The Ghost Dance was associated with Wovoka’s prophecy of an end to white expansion while preaching goals of clean living, an honest life, and cross-cultural cooperation by Indians. Practice of the Ghost Dance movement was believed to have contributed to Lakota resistance to assimilation under the Dawes Act. In the Wounded Knee Massacre in December 1890, United States Army forces killed at least 153 Miniconjou and Hunkpapa from the Lakota people. The Lakota variation on the Ghost Dance tended towards millenarianism, an innovation that distinguished the Lakota interpretation from Jack Wilson’s original teachings. The Caddo still practice the Ghost Dance today. 

It’s a hard life, working the land, or fixing the cars of tourists and agricultural vehicles, waiting for the Badlands to start treating you good. 

Dust clouds swirled as we drove along, stopping to see the Black Hills and Horny Peak, Sally and James were tempted to climb it. But it is a strange experience, the entire area is regarded as sacred by the Lakota, but much of it is fenced off by the US Military, It was a long day lightened by singing on the coach with Debbie treating us to our favourite “Rose” and James dedicating Yazoo’s “Only You” to Sally. Traditional drums were then brought out and as we drove through Hermosa there was the contrast between the old railway station and saloon bars, and the new refineries, as the area is rich in natural resources.  

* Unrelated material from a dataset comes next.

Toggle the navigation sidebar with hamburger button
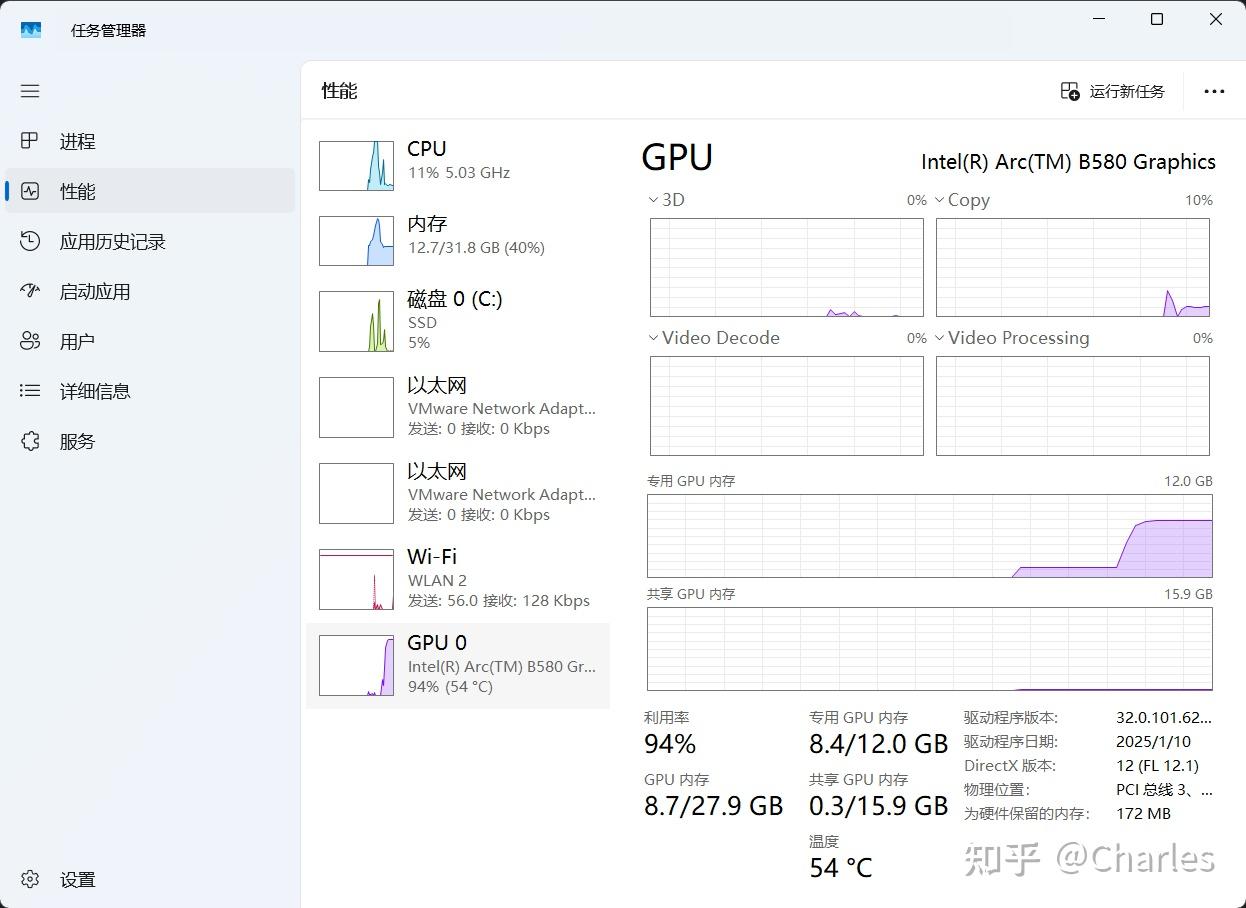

We return to Rapid City at the end of a long day having crossed the Cheyenne river to civilisation, and had a sumptuous meal including shark tournedos, chicken and pasta, I had my photo taken by an American man eating with his wife! We thn went to the bar and was chatted up by a good guy, I introduced him to the girls, then his brother moved in on me like a shark, the girls ensured I made it to my room safely!  

Pearl woke me up the following morning, breathless, getting ready to go and we packed our cases. Once on the coaches Debbie, Pam Joan and I had a laugh about the folly of last night. 

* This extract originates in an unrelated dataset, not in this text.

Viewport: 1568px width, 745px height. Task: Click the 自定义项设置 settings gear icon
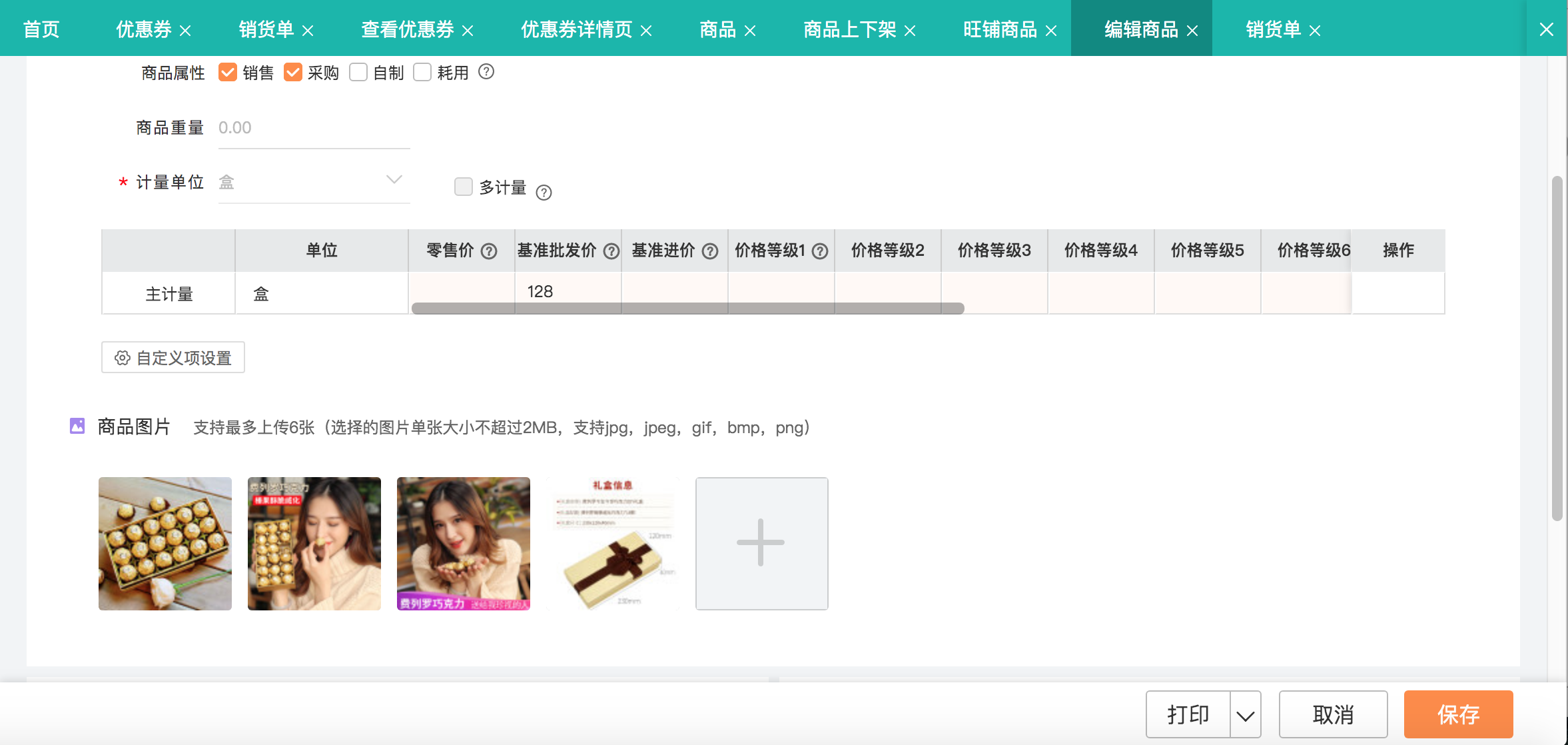coord(120,357)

Joan made an adverse comment about the organisation and Maureen was furious and decided to have a go at Pam when she was on her own- but Maureen could not organise a downward stream, upon leaving she had left everyone to their own devices but took her own baggage, leaving me to sort out a wheelchair for Yvonne. Maureen has divided the group and been divisive, alienating Pam and Joan completely and behaving totally childishly. Never have I been so pleased as when our departure Gate 5 from the airport at Rapid City came up- my escape was confirmed.  

My confidence in Northwest Airways was dented when a section of the planes ceiling collapsed onto passengers- but fortunately the wings and engine held out and took us home. 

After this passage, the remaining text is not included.